17. The method of claim 16, wherein the capture preview interface further comprises a guide prompt disposed at a preset area of the first control, the guide prompt for instructing a user to click on the first control to view a guide video.

18. The method of any of claims 12-15, wherein the capture preview interface further comprises a second control, the method further comprising:

in response to detecting the operation of the user on the second control, the electronic device displays a third popup window on the shooting preview interface, wherein the third popup window comprises preview interfaces of multiple shooting modes;

If the electronic equipment is recording video, the time difference between the first time and the current time is larger than a first preset time, the electronic equipment displays the first popup window on the shooting preview interface, and the first popup window and the third popup window are not overlapped.

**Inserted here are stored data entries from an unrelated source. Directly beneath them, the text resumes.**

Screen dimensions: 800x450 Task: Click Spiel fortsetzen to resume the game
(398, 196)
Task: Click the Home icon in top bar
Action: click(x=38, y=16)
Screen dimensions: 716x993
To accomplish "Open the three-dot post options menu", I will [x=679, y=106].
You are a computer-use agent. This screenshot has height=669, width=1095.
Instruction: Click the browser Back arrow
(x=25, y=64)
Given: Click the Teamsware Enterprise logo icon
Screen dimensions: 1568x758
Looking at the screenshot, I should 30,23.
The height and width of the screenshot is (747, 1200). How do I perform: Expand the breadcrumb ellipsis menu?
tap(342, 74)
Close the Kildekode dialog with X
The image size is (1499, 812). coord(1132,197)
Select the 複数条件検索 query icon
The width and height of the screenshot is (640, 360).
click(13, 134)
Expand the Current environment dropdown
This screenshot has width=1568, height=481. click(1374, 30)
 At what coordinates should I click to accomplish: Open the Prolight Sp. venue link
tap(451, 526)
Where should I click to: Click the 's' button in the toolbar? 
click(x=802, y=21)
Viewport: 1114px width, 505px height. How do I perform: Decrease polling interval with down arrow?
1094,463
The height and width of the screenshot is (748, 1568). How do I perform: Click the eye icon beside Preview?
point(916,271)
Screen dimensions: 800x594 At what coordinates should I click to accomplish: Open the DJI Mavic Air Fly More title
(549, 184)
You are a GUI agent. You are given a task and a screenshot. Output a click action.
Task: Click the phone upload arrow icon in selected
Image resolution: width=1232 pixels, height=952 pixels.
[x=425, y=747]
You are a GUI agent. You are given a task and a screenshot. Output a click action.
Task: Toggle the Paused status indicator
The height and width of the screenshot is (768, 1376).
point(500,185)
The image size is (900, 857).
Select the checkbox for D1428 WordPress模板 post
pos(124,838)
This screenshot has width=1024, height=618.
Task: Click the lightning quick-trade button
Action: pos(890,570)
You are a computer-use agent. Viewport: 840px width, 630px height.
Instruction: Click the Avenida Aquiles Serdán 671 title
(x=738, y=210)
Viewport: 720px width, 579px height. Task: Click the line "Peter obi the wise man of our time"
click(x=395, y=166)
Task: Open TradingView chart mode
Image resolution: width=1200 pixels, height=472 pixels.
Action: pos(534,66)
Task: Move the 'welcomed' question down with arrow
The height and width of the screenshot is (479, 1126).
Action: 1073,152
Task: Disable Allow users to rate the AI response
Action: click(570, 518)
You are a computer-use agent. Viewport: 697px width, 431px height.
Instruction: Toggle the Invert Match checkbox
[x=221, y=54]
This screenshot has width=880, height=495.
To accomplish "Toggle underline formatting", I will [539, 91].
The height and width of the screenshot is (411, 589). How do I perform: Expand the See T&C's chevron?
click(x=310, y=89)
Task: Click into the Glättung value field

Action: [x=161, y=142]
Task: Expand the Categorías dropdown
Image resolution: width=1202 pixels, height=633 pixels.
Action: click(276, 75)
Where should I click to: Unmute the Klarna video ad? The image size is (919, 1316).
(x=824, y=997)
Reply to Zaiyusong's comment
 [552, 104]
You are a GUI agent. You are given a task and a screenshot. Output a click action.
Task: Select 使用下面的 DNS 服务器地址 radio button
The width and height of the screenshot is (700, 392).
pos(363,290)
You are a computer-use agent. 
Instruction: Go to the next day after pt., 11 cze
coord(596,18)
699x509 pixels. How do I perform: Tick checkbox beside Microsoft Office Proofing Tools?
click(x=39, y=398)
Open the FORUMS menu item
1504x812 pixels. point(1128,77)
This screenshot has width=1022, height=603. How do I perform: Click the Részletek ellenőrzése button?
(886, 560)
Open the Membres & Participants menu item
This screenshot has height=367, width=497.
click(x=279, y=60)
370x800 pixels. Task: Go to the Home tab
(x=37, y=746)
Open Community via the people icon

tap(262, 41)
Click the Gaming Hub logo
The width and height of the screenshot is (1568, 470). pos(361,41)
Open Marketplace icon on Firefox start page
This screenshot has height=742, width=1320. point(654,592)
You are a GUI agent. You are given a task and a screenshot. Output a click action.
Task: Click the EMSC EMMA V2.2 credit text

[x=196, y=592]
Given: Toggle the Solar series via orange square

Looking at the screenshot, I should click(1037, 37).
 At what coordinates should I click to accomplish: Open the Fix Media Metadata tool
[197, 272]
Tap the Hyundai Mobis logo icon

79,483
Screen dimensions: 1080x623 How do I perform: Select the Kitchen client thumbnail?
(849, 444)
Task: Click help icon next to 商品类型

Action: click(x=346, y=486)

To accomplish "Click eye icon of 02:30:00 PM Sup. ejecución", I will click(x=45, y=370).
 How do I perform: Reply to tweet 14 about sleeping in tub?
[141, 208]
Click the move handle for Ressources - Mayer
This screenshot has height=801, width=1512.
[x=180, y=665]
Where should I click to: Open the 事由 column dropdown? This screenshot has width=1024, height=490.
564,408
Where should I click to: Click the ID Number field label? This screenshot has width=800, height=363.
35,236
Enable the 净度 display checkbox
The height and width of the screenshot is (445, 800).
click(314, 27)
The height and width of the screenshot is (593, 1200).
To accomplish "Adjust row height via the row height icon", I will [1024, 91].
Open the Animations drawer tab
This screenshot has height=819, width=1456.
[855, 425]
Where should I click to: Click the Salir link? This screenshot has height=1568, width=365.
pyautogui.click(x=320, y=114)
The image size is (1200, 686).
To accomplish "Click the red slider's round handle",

19. A method of guided use of a blank gesture, the method being applied to an electronic device comprising a display screen, a first camera, and a second camera, the first camera and the second camera being located on different sides of the display screen, the first camera and the display screen being located on the same side of the electronic device, the method comprising:

the electronic equipment displays a shooting preview interface, wherein the shooting preview interface comprises at least one of a first image and a second image, the first image is an image acquired by the first camera in real time, and the second image is an image acquired by the second camera in real time;

in response to receiving a first operation of a user, the electronic device begins recording video;

if the time difference between the first time and the current time is greater than a first preset time, in response to detecting that the first image duty ratio is reduced in a second preset time after video recording is started, the electronic device displays a first popup window on the shooting preview interface, the first popup window comprises a gesture identifier, the gesture identifier is used for guiding a user to switch shooting modes by using a spaced gesture, and the gesture identifier comprises: the electronic device comprises a first gesture identifier, a second gesture identifier and a third gesture identifier, wherein the first gesture identifier indicates a gesture moving to two sides, the second gesture identifier indicates a gesture of turning over a palm, the third gesture identifier indicates a gesture of making a fist, the first time is the time when the electronic device last responds to the first camera to detect a blank gesture and switches a shooting mode, and the first image occupation ratio is the area occupation ratio of a face area in the first image.

20. An electronic device comprising a display screen, a first camera, a second camera, and a processor, the processor and memory coupled, the memory storing program instructions that, when executed by the processor, cause the electronic device to implement the method of any one of claims 1-19.

21. A computer-readable storage medium comprising computer instructions;

the computer instructions, when run on an electronic device, cause the electronic device to perform the method of any one of claims 1-19.